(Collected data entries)

** begin **

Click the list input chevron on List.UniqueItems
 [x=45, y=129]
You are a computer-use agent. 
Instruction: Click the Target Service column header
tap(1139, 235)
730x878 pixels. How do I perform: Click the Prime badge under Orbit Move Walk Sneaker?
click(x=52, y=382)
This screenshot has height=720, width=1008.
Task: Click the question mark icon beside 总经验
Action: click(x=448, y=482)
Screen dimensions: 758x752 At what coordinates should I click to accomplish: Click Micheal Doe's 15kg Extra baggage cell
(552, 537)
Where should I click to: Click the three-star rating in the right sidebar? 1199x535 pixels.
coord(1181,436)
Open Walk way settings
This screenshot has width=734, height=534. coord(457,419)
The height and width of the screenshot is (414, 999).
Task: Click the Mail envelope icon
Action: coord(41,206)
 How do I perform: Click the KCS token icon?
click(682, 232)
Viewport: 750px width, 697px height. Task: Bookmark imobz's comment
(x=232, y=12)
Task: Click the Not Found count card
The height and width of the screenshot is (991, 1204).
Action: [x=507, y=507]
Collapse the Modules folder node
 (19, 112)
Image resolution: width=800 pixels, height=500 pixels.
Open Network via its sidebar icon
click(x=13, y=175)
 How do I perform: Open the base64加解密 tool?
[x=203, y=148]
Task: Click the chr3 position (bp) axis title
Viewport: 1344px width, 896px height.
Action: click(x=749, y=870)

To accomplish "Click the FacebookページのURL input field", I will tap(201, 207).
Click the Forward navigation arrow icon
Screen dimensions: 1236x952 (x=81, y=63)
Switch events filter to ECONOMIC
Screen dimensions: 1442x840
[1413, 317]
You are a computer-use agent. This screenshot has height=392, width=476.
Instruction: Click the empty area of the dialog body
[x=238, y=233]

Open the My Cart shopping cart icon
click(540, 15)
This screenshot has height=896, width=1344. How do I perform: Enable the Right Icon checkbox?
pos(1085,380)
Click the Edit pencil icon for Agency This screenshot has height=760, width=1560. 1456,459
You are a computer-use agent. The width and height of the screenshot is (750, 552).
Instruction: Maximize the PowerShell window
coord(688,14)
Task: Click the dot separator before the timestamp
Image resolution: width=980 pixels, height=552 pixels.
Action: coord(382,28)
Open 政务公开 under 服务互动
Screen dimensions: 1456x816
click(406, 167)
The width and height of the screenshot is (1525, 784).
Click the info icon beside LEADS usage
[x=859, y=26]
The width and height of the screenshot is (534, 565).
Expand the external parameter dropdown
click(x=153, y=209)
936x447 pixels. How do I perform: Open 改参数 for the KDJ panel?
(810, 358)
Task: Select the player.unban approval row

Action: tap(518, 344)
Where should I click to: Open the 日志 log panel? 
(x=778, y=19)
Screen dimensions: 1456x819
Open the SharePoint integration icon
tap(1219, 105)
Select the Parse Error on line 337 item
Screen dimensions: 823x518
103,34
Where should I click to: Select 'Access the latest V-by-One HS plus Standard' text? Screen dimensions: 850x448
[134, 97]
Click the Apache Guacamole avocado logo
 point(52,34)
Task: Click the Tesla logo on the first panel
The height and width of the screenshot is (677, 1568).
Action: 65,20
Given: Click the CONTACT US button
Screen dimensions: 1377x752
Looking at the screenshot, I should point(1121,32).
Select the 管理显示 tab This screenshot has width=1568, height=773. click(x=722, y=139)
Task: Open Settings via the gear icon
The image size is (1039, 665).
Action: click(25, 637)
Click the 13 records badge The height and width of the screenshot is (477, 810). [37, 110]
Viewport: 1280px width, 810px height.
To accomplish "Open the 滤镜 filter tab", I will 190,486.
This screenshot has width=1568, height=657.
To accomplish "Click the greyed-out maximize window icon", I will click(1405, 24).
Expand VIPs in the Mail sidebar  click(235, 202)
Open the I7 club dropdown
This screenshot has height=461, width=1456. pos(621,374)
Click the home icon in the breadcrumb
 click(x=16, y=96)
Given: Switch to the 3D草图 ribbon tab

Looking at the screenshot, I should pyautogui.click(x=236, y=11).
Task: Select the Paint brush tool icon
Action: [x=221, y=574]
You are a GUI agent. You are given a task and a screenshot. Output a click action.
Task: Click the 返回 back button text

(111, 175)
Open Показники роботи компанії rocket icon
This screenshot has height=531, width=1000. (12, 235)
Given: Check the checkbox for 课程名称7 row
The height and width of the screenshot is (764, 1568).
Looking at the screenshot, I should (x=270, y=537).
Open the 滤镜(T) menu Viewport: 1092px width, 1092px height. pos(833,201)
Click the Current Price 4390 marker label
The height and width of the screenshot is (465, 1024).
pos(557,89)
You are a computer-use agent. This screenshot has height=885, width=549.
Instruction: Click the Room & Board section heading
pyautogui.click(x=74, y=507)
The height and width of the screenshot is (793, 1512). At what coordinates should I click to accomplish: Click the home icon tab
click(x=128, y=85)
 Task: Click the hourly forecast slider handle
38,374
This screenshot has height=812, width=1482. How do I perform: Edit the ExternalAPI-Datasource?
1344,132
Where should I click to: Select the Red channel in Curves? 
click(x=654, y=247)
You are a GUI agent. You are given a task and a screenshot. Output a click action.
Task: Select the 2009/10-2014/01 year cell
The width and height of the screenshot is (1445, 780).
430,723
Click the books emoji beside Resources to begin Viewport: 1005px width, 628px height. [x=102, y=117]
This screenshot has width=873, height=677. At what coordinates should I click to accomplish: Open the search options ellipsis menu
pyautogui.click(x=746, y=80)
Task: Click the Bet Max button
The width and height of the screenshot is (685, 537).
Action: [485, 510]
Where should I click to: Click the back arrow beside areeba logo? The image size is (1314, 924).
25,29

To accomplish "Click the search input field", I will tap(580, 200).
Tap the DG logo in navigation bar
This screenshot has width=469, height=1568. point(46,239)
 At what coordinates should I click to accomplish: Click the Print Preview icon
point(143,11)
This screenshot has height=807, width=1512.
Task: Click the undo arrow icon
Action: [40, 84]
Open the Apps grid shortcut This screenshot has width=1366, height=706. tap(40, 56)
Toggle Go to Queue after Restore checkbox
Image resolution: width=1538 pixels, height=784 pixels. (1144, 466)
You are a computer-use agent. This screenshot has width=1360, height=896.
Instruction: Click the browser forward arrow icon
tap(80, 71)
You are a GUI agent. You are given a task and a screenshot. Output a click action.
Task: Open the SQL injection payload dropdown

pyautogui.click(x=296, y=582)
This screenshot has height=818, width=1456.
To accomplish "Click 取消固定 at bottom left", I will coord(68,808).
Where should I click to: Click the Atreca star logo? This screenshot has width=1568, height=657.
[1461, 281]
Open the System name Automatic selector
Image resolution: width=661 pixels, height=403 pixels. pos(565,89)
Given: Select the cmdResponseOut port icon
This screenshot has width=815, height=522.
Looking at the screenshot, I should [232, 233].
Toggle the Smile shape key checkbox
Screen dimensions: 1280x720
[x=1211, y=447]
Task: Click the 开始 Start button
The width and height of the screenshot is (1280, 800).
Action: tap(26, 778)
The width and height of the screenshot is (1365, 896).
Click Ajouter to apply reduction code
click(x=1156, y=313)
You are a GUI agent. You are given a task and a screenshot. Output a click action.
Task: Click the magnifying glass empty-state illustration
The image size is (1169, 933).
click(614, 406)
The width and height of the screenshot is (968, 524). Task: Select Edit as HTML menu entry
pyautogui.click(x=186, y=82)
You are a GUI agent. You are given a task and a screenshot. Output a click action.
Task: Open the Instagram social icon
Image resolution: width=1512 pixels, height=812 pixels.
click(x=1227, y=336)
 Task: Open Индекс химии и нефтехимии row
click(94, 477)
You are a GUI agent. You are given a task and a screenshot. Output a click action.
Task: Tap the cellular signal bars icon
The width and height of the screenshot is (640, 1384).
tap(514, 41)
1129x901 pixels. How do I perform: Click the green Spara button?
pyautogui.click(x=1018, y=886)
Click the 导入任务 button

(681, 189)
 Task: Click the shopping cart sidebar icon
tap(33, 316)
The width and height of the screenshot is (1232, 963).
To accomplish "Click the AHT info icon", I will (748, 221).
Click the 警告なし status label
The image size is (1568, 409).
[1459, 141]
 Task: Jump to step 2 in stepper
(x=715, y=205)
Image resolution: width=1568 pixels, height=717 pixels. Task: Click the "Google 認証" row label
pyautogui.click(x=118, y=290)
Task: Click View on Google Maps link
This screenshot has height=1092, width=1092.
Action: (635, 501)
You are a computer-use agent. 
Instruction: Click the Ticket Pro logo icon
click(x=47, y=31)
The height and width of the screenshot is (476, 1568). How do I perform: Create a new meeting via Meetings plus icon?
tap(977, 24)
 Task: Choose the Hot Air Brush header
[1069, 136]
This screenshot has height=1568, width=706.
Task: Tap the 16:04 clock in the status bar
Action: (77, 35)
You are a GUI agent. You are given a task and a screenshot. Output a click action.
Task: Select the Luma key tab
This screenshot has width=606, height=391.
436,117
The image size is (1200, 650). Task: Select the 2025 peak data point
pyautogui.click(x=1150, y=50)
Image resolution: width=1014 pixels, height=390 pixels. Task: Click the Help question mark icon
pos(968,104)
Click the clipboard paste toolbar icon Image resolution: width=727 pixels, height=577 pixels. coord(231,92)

** end **

* YOUR OBJECTIVE *
Can you copy the part of the listing above that opens with the line containing "Task: Choose the Hot Air Brush header" and closes with the last line of the listing, reproducing each line as it appears?

* TASK ANSWER *
 Task: Choose the Hot Air Brush header
[1069, 136]
This screenshot has height=1568, width=706.
Task: Tap the 16:04 clock in the status bar
Action: (77, 35)
You are a GUI agent. You are given a task and a screenshot. Output a click action.
Task: Select the Luma key tab
This screenshot has width=606, height=391.
436,117
The image size is (1200, 650). Task: Select the 2025 peak data point
pyautogui.click(x=1150, y=50)
Image resolution: width=1014 pixels, height=390 pixels. Task: Click the Help question mark icon
pos(968,104)
Click the clipboard paste toolbar icon Image resolution: width=727 pixels, height=577 pixels. coord(231,92)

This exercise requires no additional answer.